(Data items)
☆ ☆ ☆ ☆ ☆ ☆ ☆
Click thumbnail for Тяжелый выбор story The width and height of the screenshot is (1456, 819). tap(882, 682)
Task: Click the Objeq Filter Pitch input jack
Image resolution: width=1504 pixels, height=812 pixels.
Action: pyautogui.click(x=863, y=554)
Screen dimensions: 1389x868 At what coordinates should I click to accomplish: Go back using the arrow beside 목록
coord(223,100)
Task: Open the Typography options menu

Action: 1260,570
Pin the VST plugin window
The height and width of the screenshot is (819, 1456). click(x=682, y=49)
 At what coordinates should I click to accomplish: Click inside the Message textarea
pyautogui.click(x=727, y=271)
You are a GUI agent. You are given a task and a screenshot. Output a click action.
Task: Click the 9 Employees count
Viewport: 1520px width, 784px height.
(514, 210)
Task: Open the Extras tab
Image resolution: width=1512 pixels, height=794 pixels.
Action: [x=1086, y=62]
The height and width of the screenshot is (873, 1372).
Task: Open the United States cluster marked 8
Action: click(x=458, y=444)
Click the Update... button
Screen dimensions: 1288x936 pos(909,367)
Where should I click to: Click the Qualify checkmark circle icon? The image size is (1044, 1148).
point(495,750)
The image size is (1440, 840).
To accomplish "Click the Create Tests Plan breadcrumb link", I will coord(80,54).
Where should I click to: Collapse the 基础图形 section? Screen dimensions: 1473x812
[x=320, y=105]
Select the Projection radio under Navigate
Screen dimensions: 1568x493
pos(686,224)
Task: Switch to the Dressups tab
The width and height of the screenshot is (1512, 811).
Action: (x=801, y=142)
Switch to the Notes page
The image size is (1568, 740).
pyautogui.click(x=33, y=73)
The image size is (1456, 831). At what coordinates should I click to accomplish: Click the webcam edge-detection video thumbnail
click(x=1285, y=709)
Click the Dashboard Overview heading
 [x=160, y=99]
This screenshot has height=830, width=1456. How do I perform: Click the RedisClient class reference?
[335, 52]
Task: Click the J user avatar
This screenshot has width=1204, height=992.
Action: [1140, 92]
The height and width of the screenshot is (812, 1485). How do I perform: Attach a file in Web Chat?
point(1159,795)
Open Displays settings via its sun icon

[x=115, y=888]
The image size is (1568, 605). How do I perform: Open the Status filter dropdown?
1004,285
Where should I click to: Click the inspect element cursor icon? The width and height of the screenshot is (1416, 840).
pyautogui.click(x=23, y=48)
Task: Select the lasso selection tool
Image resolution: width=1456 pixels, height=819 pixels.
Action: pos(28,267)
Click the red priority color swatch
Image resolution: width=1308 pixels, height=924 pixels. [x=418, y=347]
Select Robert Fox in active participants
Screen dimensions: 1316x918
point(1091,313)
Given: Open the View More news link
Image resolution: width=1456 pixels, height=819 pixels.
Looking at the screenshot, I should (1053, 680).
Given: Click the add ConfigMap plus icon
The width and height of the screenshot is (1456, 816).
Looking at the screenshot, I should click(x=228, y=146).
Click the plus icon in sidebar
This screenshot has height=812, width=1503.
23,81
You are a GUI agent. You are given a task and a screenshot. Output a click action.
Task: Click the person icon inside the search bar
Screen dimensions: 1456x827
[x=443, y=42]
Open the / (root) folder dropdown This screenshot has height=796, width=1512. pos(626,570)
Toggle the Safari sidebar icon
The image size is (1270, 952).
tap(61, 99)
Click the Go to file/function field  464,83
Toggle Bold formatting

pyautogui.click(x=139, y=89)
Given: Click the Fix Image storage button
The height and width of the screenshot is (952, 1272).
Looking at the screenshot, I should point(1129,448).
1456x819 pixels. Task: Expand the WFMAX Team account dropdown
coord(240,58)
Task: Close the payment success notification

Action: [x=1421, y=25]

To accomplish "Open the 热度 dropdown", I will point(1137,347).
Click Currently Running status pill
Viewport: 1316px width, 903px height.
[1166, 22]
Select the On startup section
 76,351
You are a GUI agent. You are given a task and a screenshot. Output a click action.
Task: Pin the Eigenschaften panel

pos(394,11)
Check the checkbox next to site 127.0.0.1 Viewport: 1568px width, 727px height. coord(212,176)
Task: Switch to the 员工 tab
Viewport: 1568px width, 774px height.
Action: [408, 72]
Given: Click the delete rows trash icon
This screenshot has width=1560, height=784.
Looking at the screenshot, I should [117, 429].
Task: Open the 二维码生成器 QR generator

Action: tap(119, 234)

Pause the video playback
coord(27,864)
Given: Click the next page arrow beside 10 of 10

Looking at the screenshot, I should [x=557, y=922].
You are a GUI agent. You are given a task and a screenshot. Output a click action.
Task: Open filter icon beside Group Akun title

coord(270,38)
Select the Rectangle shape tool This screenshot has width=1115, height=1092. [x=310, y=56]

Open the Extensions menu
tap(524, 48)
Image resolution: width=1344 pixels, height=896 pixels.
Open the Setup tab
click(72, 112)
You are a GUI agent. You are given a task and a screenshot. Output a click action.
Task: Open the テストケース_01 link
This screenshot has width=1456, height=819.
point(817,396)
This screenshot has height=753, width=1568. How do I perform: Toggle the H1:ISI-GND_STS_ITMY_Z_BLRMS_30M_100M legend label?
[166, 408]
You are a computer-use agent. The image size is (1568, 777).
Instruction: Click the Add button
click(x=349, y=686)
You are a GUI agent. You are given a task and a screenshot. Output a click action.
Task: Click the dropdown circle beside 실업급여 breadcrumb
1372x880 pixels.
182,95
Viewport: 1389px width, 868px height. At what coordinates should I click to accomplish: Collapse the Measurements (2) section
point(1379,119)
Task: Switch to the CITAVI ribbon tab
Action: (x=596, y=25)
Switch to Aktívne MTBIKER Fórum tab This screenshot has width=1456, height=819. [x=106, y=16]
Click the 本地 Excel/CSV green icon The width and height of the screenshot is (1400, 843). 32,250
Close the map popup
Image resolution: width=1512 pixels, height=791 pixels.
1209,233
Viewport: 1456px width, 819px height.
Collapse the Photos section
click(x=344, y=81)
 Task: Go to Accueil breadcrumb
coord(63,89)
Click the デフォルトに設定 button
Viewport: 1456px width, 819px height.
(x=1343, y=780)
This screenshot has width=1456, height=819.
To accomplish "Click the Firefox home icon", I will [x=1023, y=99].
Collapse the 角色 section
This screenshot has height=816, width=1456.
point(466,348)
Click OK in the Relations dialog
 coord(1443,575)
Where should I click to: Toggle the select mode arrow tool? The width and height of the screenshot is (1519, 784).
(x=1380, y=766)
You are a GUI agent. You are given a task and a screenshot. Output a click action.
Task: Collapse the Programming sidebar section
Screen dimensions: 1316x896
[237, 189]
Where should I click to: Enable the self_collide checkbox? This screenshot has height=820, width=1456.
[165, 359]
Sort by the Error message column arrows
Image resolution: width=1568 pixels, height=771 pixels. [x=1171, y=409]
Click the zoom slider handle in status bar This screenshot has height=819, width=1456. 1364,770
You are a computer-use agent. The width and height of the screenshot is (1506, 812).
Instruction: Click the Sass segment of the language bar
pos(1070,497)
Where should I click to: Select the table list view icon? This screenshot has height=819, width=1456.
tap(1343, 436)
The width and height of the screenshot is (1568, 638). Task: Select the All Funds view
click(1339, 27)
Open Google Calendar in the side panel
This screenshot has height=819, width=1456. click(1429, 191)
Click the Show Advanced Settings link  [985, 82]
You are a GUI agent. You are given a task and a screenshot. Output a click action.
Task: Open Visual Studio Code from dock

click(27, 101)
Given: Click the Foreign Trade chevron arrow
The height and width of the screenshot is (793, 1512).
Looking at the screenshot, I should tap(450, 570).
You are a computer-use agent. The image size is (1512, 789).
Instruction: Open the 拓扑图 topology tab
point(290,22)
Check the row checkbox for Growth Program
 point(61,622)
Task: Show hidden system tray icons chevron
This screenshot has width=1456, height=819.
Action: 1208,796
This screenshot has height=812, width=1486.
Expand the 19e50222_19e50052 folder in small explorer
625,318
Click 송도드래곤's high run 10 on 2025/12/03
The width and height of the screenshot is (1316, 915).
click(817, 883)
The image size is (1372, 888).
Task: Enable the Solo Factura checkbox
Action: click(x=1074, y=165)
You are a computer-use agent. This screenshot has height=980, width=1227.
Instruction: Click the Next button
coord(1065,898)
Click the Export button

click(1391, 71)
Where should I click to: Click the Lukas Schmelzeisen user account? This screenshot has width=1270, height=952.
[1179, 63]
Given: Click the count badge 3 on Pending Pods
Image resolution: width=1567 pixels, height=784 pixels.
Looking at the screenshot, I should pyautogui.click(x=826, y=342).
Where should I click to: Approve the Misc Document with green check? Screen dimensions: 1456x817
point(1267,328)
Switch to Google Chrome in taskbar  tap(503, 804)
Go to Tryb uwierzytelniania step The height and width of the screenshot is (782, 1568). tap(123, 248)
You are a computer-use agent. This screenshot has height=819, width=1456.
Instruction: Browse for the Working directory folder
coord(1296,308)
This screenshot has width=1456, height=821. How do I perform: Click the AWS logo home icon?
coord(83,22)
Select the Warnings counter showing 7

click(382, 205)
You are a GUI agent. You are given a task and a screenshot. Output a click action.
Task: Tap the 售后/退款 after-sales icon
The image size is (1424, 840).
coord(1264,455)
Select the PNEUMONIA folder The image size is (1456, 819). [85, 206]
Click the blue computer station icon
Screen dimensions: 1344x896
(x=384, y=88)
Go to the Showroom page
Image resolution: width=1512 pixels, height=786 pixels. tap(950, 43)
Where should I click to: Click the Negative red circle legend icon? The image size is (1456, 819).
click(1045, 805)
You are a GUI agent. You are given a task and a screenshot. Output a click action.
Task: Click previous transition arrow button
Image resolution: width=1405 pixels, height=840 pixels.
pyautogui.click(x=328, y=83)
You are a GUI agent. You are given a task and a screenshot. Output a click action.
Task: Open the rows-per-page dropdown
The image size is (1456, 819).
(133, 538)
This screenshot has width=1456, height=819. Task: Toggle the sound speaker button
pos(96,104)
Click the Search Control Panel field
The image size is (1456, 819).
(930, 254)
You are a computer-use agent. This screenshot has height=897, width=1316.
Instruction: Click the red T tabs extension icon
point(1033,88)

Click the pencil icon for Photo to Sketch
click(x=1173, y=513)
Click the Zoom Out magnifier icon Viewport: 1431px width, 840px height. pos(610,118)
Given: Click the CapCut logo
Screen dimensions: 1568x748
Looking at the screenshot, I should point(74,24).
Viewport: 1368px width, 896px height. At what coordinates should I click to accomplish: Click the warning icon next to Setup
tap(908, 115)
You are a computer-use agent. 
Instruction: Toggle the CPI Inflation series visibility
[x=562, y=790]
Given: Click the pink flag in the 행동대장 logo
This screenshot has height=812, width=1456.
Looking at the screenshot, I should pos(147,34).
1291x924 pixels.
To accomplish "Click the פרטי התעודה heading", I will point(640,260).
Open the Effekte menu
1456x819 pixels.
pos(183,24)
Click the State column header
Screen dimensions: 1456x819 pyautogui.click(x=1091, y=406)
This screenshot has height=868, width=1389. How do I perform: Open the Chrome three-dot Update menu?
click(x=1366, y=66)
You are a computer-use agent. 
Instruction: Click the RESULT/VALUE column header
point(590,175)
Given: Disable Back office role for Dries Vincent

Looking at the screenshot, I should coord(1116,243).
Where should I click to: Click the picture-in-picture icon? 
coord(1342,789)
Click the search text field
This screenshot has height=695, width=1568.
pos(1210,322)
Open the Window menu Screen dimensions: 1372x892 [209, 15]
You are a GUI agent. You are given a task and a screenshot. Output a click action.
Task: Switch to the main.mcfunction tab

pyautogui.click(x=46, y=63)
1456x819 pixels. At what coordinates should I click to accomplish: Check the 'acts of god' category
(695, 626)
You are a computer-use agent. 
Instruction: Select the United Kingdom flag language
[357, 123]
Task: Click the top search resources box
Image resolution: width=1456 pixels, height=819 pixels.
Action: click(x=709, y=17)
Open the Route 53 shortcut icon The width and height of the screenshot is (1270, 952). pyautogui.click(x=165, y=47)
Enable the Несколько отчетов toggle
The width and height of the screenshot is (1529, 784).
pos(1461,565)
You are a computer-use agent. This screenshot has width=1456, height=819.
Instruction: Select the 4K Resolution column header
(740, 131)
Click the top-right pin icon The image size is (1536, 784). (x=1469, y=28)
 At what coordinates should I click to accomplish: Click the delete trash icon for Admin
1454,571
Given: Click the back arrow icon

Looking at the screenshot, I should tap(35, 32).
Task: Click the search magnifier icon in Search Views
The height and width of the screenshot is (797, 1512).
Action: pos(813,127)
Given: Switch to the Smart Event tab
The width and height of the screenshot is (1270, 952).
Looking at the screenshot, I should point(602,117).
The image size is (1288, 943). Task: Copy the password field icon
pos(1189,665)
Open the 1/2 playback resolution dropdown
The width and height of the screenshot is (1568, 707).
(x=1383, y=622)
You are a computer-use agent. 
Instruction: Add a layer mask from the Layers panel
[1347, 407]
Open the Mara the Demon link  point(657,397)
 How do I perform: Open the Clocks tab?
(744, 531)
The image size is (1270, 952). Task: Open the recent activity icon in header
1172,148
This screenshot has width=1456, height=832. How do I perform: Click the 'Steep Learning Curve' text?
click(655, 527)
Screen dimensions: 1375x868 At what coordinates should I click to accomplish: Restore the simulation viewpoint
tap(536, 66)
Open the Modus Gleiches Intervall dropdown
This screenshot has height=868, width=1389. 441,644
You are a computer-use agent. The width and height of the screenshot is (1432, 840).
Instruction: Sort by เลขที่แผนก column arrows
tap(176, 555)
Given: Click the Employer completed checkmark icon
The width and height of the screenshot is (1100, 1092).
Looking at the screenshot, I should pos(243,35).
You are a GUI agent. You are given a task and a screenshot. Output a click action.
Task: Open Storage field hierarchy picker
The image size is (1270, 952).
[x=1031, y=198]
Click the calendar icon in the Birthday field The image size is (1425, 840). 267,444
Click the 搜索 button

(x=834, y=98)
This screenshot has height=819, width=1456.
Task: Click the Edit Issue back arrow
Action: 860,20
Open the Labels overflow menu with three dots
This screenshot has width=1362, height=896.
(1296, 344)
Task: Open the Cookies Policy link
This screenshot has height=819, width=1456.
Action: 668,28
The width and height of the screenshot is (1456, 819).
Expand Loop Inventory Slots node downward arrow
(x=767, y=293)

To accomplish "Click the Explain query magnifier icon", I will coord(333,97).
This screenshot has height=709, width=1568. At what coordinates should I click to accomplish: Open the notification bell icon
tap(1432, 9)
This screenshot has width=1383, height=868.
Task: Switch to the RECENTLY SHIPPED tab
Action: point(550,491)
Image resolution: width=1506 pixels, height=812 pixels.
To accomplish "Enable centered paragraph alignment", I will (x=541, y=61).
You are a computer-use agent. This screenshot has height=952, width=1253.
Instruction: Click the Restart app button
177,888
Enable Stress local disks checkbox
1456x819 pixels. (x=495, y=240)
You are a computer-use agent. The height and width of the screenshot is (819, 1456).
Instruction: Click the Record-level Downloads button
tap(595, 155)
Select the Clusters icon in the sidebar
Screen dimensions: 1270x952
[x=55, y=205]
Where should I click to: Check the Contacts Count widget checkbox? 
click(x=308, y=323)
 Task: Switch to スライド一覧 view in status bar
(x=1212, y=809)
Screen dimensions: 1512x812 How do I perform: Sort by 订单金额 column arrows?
☆ ☆ ☆ ☆ ☆ ☆ ☆
[Task objective]: Go through the records above, find each line with the string "chevron", and copy it.

[Completed task]:
Given: Click the Foreign Trade chevron arrow
Task: Show hidden system tray icons chevron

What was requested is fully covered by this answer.